Cpp11 License Travis Status Appveyer Status

cv-eigen is a header-only C++ library for computer vision applications using the Eigen3 library and its Tensor module.

cv-eigen provides:

  • image filters like gauss, box, laplace, sobel and scharr
  • feature detectors like Harris, ShiTomasi, FAST and ORB
  • feature descriptors like BRIEF and ORB
  • optical flow estimation using LucasKanade and HornSchunck
  • projective routines for triangulation and camera calibration
  • handling files in pgm, ppm, png and jpgformat

Install

Simply copy the header files into your project or install them using the CMake build system by typing

cd path/to/repo
mkdir build
cd build
cmake ..
make install

The library requires Eigen3 to be installed on your system.

Moreover You have to link your application against libpng and libjpg for handling png and jpg files.
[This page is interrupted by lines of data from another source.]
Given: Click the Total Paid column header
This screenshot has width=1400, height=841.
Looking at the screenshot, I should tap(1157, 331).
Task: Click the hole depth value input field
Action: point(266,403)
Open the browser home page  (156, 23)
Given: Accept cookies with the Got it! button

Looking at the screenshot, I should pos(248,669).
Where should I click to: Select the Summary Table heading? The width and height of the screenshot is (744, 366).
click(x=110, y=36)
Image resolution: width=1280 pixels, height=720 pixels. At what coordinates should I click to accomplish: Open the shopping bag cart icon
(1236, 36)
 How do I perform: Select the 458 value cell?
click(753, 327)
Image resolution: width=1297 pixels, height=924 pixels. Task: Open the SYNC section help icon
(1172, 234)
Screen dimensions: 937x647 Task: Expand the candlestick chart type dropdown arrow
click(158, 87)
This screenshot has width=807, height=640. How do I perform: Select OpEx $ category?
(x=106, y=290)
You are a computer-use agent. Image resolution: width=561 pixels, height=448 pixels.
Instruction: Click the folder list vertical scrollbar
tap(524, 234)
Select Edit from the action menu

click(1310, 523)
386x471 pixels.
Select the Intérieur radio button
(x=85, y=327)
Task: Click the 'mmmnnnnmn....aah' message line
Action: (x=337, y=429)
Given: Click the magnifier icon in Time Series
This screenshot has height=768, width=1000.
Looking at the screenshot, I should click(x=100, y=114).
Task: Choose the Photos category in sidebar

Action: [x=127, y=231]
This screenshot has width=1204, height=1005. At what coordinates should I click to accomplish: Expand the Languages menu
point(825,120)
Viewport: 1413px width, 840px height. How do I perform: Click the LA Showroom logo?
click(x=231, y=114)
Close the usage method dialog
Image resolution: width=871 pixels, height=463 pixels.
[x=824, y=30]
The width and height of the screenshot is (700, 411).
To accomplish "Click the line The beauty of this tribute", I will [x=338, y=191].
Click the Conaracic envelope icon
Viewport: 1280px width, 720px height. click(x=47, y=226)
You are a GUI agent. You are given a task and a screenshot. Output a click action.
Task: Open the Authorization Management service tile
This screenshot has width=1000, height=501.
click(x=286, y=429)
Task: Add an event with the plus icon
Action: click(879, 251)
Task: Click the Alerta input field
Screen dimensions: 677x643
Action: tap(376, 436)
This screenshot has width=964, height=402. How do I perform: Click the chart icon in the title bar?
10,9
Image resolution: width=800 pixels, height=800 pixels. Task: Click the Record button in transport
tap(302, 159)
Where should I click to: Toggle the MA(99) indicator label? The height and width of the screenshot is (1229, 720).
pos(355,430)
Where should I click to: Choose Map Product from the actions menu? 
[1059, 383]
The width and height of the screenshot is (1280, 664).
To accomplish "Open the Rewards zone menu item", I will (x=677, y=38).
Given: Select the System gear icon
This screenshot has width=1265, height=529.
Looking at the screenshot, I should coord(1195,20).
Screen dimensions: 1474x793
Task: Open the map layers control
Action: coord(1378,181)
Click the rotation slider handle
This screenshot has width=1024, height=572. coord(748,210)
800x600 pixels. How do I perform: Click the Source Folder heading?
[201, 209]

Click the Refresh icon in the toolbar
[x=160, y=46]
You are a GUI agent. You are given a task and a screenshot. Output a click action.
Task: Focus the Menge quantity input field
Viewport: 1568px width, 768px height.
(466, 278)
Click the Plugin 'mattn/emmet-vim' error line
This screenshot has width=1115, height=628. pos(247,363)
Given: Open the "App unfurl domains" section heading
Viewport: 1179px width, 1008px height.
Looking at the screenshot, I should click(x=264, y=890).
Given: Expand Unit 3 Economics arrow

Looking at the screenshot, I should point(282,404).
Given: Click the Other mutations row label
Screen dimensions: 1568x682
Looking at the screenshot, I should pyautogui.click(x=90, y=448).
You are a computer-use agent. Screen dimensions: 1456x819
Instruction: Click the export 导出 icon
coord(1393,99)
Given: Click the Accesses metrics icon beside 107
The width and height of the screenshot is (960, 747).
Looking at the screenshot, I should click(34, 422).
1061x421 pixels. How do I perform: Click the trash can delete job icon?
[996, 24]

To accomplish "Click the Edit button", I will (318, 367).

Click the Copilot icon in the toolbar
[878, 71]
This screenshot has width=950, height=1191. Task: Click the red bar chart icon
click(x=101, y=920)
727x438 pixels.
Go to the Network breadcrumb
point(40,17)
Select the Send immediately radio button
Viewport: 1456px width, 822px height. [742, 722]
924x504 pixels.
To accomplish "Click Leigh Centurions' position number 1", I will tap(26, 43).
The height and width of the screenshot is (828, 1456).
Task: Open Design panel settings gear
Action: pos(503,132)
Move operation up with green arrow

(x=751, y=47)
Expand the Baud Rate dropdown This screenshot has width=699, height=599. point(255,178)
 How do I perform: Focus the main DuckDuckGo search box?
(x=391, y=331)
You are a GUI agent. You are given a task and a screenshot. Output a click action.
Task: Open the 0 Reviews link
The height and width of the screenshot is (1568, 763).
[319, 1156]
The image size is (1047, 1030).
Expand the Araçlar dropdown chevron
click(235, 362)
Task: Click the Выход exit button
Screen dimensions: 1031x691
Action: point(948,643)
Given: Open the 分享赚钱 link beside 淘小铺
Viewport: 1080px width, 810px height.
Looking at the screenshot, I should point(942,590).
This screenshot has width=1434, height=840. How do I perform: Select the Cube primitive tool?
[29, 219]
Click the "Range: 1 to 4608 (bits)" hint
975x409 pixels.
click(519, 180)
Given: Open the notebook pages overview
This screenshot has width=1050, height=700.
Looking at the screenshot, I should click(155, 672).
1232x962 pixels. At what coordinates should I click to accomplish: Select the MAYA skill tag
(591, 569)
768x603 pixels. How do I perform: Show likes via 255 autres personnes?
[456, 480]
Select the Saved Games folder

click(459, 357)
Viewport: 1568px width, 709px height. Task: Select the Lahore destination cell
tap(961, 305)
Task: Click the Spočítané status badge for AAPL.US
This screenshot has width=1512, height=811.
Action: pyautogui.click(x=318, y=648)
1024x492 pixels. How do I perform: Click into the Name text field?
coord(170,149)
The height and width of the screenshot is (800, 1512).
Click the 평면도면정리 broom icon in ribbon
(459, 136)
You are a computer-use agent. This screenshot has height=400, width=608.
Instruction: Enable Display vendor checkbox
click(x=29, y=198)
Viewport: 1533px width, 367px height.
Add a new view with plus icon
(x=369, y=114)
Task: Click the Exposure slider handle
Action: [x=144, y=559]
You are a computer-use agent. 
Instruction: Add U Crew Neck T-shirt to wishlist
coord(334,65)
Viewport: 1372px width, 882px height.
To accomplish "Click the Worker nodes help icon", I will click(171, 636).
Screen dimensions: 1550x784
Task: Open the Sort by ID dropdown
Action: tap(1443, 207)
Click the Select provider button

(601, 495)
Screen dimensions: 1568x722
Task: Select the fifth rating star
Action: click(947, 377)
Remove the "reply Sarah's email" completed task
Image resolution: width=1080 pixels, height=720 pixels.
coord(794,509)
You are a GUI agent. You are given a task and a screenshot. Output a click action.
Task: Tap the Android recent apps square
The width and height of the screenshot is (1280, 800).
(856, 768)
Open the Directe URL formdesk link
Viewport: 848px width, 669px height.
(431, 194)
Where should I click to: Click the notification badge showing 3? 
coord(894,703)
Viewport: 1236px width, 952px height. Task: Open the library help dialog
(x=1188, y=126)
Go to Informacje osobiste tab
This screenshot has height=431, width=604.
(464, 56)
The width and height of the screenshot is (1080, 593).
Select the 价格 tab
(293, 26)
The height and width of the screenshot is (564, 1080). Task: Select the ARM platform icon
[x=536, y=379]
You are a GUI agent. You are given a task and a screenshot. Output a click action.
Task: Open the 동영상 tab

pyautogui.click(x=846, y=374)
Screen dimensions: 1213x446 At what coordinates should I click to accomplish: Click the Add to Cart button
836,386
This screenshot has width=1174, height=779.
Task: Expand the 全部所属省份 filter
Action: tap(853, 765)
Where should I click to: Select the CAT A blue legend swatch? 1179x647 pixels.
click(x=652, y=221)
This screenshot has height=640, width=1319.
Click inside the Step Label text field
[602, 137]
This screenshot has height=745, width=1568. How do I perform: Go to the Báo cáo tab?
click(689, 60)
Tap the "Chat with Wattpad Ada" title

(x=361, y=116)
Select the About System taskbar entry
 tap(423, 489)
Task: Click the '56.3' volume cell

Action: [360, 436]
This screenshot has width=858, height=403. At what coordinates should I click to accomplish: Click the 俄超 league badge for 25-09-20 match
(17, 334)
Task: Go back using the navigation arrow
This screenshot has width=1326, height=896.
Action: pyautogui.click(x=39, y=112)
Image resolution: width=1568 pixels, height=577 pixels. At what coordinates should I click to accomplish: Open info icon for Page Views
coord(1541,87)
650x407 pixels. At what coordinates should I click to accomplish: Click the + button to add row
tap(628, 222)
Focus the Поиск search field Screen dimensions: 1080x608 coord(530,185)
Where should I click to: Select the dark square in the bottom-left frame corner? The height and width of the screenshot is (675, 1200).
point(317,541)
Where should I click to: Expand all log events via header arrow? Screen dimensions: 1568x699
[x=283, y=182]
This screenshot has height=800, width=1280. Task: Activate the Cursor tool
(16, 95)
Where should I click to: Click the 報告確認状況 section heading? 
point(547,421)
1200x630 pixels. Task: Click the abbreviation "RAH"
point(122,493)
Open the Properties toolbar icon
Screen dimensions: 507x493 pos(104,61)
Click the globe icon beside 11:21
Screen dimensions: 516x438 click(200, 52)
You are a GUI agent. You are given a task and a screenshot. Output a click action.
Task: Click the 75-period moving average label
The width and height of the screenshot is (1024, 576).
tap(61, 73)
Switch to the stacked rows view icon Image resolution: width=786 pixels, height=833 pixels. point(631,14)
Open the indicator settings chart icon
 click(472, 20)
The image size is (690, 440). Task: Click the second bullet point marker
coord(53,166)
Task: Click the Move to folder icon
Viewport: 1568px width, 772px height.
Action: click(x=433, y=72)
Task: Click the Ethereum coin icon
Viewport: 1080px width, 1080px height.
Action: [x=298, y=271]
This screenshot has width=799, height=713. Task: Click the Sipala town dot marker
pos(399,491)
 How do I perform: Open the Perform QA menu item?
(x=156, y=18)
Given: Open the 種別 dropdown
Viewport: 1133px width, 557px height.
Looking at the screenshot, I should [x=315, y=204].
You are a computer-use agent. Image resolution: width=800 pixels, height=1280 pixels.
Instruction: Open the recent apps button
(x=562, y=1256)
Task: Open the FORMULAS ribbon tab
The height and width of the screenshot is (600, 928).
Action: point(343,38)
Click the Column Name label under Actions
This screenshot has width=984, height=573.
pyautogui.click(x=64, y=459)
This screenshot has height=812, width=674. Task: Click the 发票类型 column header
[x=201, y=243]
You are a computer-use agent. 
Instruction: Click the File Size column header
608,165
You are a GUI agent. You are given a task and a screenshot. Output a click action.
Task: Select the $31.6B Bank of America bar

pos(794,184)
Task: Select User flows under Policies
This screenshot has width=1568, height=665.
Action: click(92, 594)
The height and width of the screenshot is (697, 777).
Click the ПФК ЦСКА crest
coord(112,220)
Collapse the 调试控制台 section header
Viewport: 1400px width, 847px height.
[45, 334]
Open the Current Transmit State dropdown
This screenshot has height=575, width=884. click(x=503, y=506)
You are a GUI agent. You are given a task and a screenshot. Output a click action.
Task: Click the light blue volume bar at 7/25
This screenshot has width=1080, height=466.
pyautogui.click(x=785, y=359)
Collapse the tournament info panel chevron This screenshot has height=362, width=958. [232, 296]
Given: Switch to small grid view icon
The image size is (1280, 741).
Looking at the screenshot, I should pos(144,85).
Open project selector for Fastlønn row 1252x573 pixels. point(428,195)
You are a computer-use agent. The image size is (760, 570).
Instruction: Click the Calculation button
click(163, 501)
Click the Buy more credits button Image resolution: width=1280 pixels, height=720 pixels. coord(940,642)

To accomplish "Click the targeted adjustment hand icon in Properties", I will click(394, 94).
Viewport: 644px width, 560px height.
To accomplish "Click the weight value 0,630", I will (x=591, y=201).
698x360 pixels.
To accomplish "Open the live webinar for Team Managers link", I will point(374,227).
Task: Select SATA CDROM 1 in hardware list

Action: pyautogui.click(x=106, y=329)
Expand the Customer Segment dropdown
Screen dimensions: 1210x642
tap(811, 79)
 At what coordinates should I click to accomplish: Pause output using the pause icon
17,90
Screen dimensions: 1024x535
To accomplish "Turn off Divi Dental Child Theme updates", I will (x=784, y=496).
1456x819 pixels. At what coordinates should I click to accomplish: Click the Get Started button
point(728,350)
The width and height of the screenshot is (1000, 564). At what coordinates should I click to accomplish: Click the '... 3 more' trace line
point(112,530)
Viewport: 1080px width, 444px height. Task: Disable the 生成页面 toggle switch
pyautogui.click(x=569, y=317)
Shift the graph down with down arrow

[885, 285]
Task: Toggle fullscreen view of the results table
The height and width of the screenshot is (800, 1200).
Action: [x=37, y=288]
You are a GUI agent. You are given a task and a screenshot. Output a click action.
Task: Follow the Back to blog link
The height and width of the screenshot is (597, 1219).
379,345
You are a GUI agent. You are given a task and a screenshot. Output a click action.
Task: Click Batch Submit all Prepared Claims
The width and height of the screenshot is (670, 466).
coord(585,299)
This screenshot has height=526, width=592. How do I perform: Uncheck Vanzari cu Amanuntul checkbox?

In Debian based systems you can simply install these dependencies using apt-get.

apt-get install libeigen3-dev libpng-dev libjpg-dev

Make sure Eigen3 can be found by your build system.

You can use the CMake Find module in cmake/ to find the installed headers.

Usage

cv-eigen has many different modules and classes for filtering, feature or edge detection, optical flow and projective geometry.

Please see the docs, examples and the source files for detailed information.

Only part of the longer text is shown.